Antioxidant capacity of β-carotene and ascorbic acid is dependent on oxygen pressure, their concentration, and combinational effects when applied together. Moreover, previous studies demonstrated pro-oxidant effect of β-carotene under effect of these factors [1, 3]. For example, 1–3 μM β-carotene was shown to protect HT-29 human colon carcinoma cells against DNA and membrane damage where 4–10 μM of application concentration its protective role was shown be diminished. Furthermore, in vitro cell culture conditions of 5% CO2 was also shown to increase pro-oxidant activity of β-carotene [21]. Results present in this study are also in concordance with these previous findings. Here, we demonstrate that β-carotene induced genotoxic and cytotoxic damage in HepG2 cells in dose and time dependent manner in the absence of any other oxidative damage inducing agents (Figs. 1, 2; Table 1).

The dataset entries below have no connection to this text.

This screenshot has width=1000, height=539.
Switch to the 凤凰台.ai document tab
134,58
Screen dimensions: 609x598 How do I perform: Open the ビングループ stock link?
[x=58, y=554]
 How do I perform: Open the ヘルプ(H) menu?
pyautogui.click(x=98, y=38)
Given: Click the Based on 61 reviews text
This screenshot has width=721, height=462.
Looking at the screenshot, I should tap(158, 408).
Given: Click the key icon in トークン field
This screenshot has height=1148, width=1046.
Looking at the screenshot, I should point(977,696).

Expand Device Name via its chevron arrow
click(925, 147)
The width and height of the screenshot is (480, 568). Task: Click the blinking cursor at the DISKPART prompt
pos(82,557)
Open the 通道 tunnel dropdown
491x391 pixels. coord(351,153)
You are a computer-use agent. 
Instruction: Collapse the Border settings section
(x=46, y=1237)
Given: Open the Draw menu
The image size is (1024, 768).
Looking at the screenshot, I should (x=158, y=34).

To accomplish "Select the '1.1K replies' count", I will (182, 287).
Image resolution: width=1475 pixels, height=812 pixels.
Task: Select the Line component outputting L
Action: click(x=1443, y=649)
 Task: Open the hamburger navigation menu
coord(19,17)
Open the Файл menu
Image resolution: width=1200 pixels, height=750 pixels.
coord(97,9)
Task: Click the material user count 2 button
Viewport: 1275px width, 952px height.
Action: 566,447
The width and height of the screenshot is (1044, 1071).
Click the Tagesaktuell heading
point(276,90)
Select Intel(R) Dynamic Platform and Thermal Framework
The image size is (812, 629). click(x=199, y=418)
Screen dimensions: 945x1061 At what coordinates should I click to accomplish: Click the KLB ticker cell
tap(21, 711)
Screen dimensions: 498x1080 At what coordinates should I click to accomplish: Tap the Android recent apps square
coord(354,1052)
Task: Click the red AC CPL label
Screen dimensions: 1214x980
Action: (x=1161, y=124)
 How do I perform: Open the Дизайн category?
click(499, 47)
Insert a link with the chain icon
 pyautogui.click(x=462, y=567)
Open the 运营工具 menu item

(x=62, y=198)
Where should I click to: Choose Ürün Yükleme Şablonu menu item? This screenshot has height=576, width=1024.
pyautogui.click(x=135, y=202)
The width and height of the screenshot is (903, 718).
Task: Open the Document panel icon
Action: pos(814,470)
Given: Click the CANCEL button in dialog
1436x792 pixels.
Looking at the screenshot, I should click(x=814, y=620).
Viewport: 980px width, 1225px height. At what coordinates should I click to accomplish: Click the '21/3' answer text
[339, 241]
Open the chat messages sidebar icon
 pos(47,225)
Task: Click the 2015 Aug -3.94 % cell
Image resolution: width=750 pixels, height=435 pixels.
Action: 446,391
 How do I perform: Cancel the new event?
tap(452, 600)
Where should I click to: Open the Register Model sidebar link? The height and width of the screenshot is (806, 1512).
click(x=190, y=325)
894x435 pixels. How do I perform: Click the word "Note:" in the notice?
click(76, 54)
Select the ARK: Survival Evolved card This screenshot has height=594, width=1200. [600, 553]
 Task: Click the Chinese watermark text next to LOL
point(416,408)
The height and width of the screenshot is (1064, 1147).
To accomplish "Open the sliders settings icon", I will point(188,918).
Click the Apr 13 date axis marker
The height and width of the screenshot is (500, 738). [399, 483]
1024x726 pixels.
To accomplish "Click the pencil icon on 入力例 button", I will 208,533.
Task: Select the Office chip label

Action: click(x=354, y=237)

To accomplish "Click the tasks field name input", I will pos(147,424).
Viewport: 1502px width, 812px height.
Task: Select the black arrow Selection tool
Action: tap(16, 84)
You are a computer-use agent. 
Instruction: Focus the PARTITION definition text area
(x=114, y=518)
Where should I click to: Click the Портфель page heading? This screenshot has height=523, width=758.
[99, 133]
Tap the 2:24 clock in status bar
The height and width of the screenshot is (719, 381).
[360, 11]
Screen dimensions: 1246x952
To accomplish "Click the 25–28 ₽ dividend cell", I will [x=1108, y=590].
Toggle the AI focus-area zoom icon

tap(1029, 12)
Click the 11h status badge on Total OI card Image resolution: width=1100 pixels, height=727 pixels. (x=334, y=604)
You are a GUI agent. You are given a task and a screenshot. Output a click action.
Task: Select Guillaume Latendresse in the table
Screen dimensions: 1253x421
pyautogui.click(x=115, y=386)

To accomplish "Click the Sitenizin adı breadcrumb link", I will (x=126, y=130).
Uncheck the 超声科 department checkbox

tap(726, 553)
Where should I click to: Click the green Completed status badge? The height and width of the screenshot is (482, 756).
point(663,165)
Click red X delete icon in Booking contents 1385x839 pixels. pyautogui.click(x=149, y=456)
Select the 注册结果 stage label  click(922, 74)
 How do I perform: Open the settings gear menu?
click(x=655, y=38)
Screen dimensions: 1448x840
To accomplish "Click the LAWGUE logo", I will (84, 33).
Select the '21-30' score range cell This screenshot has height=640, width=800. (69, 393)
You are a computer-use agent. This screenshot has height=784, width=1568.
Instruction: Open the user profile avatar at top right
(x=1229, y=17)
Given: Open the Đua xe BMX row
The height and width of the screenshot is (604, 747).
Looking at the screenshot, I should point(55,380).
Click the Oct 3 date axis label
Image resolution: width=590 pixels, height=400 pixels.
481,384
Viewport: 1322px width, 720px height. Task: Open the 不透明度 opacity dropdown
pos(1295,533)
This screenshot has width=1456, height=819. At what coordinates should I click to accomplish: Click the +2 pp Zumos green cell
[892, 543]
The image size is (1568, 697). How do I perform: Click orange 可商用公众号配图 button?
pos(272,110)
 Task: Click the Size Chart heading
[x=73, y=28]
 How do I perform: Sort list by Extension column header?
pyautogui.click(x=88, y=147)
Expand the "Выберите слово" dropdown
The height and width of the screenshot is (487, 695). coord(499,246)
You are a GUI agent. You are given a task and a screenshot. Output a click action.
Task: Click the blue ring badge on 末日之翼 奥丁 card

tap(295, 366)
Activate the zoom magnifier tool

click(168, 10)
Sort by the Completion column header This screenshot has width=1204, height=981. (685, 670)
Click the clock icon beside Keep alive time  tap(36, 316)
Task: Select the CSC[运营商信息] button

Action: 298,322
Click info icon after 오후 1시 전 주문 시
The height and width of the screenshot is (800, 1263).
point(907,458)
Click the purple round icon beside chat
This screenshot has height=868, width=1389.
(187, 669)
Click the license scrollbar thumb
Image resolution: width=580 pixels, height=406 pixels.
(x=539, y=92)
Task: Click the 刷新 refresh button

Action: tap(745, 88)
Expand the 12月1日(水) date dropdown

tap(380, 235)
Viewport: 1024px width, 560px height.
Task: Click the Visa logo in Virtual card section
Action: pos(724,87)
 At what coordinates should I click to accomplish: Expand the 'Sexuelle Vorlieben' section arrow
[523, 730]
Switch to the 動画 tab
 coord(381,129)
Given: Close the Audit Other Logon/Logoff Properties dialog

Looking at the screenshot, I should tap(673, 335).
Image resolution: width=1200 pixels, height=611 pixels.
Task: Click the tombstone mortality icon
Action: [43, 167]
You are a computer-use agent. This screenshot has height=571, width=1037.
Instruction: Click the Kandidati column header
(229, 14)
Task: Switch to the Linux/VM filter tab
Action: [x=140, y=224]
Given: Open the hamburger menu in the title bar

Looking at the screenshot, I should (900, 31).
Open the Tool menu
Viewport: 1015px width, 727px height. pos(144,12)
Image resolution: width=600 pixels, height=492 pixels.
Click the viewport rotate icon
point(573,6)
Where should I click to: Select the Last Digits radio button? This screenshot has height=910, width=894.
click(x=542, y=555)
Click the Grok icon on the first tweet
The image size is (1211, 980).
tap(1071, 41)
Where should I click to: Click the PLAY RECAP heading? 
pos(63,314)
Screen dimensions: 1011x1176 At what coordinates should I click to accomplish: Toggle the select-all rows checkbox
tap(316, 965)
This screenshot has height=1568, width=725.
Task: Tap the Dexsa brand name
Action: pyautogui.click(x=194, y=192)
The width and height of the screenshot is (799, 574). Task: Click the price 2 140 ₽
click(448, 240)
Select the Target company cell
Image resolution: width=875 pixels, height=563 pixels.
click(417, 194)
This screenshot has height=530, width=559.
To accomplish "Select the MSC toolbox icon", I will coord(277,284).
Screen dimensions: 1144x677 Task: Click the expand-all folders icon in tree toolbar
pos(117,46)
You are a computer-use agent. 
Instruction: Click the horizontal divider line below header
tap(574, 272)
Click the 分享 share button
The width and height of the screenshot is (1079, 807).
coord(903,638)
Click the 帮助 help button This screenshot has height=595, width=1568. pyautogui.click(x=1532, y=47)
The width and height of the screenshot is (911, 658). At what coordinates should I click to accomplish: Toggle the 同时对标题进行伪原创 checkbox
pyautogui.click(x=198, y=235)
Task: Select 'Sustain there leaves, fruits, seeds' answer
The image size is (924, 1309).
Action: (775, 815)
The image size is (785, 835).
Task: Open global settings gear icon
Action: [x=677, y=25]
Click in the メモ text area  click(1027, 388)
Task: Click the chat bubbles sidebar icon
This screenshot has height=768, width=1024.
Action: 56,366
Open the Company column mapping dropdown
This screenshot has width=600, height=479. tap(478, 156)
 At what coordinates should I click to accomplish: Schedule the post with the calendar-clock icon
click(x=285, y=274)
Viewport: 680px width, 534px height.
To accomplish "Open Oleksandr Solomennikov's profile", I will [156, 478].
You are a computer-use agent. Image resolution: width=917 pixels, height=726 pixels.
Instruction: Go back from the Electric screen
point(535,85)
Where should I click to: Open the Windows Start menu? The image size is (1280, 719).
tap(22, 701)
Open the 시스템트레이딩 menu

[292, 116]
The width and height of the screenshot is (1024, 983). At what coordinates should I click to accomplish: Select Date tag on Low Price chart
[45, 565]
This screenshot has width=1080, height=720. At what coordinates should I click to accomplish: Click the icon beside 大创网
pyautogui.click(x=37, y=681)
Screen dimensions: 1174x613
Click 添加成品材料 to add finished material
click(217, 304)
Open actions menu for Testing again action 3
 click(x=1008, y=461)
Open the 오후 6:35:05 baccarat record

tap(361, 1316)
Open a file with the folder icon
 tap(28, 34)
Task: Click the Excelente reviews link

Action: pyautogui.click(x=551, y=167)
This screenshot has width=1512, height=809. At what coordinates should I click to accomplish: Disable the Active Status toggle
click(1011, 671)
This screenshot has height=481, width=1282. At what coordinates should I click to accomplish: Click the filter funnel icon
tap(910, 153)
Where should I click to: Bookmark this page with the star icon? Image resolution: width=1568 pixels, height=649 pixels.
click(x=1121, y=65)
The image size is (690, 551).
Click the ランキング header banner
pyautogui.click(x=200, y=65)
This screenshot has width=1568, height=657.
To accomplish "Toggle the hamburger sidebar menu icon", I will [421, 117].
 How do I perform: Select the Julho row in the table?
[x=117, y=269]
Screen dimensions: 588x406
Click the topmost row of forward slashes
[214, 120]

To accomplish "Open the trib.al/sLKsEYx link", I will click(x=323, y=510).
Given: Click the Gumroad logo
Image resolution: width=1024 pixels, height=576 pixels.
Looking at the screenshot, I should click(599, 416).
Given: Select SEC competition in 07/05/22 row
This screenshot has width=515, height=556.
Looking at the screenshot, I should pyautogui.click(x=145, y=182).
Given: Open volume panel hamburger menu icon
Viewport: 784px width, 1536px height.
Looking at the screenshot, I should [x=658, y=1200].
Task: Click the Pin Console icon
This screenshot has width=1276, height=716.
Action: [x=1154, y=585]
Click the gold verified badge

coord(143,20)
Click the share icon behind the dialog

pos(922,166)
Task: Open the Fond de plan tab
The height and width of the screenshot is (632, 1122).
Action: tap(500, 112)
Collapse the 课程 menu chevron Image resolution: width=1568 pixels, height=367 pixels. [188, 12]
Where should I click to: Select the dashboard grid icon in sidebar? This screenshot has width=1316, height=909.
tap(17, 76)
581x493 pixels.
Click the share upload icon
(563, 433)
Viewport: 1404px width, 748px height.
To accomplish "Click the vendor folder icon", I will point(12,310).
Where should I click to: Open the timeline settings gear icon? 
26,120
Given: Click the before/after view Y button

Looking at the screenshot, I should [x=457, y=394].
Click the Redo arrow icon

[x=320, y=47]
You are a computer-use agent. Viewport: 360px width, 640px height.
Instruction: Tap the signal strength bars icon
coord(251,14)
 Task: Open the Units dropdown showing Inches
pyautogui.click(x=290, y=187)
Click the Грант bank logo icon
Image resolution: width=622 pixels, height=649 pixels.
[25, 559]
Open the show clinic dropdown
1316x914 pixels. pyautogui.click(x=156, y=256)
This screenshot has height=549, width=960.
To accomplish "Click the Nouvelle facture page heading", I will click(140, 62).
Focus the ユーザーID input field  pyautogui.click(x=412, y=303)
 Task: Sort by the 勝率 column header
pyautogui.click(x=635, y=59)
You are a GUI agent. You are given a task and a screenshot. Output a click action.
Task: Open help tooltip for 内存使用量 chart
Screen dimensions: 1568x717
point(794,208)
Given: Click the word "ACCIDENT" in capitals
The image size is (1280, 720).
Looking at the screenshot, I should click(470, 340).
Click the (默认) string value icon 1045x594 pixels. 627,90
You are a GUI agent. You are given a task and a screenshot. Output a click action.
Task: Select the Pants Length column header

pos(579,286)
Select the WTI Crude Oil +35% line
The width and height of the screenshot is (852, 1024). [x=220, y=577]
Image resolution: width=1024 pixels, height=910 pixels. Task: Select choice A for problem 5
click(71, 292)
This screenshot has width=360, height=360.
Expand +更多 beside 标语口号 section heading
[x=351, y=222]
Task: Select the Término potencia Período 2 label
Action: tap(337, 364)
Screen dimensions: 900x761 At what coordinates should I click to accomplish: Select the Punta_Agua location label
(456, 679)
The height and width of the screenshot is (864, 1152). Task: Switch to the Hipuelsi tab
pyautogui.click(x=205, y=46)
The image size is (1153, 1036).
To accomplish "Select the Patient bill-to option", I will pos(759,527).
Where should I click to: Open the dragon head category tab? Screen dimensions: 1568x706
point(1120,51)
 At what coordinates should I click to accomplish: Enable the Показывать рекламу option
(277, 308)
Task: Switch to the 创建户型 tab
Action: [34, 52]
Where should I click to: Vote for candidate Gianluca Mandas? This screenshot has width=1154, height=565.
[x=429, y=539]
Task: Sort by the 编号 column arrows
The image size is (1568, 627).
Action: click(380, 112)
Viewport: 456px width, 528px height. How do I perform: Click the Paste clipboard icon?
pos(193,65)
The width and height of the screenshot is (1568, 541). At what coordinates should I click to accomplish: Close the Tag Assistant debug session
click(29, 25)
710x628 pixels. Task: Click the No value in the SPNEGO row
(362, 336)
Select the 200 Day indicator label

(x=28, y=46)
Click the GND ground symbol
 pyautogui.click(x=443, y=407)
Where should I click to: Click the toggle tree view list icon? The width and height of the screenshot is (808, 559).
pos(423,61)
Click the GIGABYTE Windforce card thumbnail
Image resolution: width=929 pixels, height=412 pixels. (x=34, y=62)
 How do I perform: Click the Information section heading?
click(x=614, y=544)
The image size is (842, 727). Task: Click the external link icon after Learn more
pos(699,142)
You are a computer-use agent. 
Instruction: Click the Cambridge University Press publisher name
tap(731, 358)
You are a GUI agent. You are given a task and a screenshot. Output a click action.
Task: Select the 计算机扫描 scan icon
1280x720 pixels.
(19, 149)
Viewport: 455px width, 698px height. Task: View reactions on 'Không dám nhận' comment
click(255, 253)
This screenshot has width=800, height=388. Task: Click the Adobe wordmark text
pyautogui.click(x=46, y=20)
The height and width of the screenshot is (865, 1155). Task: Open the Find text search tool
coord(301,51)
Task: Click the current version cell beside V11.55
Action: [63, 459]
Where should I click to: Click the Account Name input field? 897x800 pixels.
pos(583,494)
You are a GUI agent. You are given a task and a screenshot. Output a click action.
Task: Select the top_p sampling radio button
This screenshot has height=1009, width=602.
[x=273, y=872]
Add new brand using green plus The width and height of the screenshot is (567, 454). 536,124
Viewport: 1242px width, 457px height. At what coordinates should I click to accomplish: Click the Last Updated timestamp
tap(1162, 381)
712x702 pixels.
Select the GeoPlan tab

AsA is a potent water-soluble antioxidant and can reduce most biologically relevant radicals and oxidants such as hydroxyl radical, superoxide anion, hypochlorous acid or singlet oxygen [22]. Similarly, BC deactivates reactive chemical species, such as singlet oxygen and free radicals that lead to lipid peroxidation [23]. Since AsA and BC have similar scavenging effects on same ROS, they seem to act through similar pathways in cells. In agreement with this, in the current study, the results obtained with the combined applications of AsA and BC were not higher from that of separate treatment of these antioxidants (Figs. 1, 2; Table 1).

Vitamin C has been reported to increase the efficacy of several chemotherapeutic drugs either in vitro or in vivo [22, 24]. Though, beneficial and chemo preventive effects of ascorbic acid supplementation seems to be supported by many clinical and in vitro studies two points have been considered on the issue; first one is about insufficiency of plasma ascorbate levels to kill tumor cells achieved with oral vitamin C supplementation [25], which may be overcome by intravenous supplementation at higher doses [2628]. Secondly, higher concentration of ascorbate was recorded to accumulate in tumors than in normal tissues [29, 30]. This has raised the discussions as other preventive supplements that it can also protect tumor cells from oxidative damage and decrease efficiency of chemotherapy associated with increased ROS in tumor cells. However, Casciari et al. [31] demonstrated antitumor effect of ascorbic acid alone on cells in the SW620 hollow fiber in vitro solid tumor model at clinically achievable concentrations or in combination with doxorubicin. They have reported that the effect of ascorbate on doxorubicin efficacy was concentration dependent i.e., low doses were protective while high doses increased cell killing. There are in vivo researches on antitumor potency of β-carotene as well [reviewed in 32]. For example, Seifter et al. [33] reported that slight regression of transplanted adenocarcinoma of breast in rat after supplementation with high doses of β-carotene. Similarly, growth inhibition of oral carcinoma in hamsters has been reported when β-carotene was directly administrated adjacent to the tumor site [34, 35].

Here we demonstrate in vitro potential genotoxic and cytotoxic antitumor effect of ascorbic acid and β-carotene on HepG2 human hepatocellular carcinoma cells at achievable plasma level concentrations. Tough, more studies at molecular level and probably with other hepatocellular carcinoma cell lines are required this study gives a preliminary insight to further in vivo research, and first to our knowledge, on their potential effect on hepatocellular carcinoma.